THE DATA:
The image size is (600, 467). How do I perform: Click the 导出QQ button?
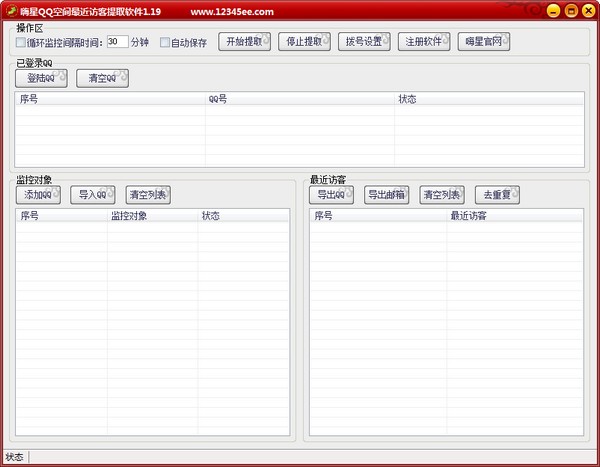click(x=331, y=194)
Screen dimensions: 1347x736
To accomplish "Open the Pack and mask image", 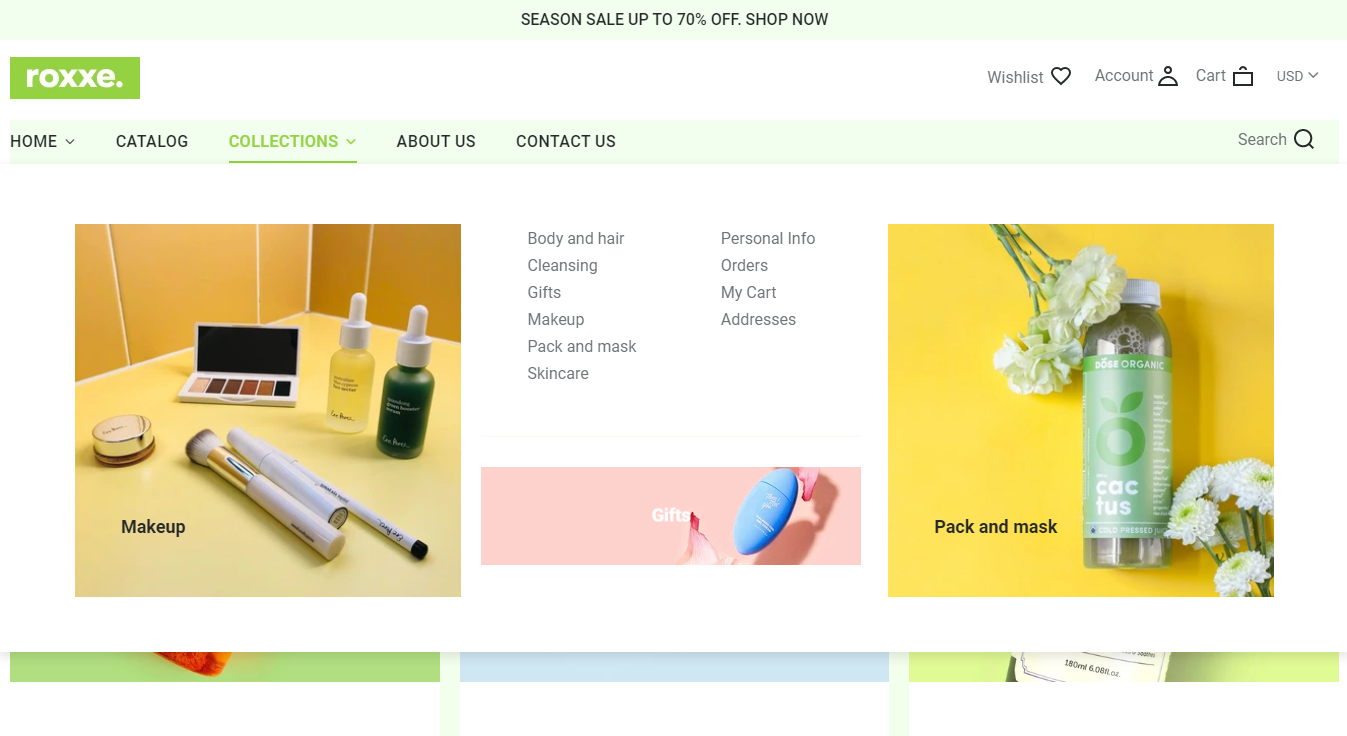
* * *
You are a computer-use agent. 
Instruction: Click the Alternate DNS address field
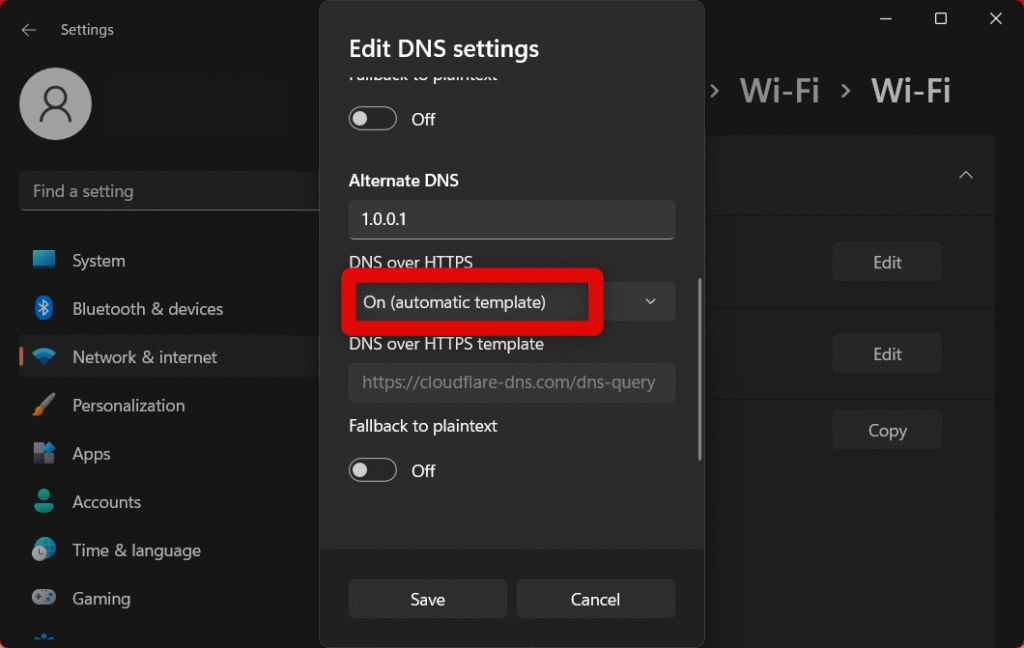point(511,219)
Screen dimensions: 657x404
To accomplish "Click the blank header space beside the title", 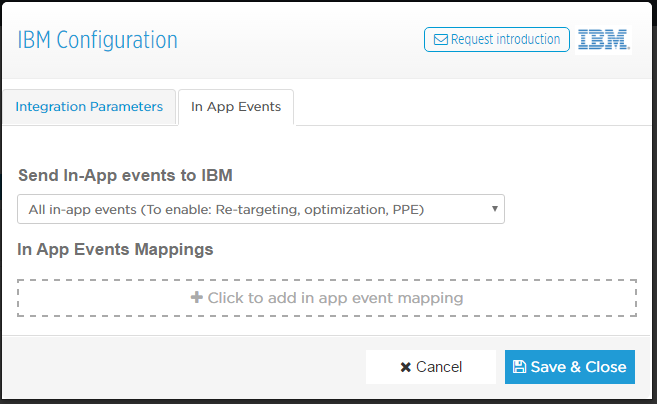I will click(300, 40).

YOUR TASK: From the material above, reproduce only what runs from the line holding "Screen dimensions: 1347x736" down to the line holding "the Pack and", both included, pictures excluded.

ANSWER BELOW:
Screen dimensions: 1347x736
To accomplish "Open the Pack and mask image", 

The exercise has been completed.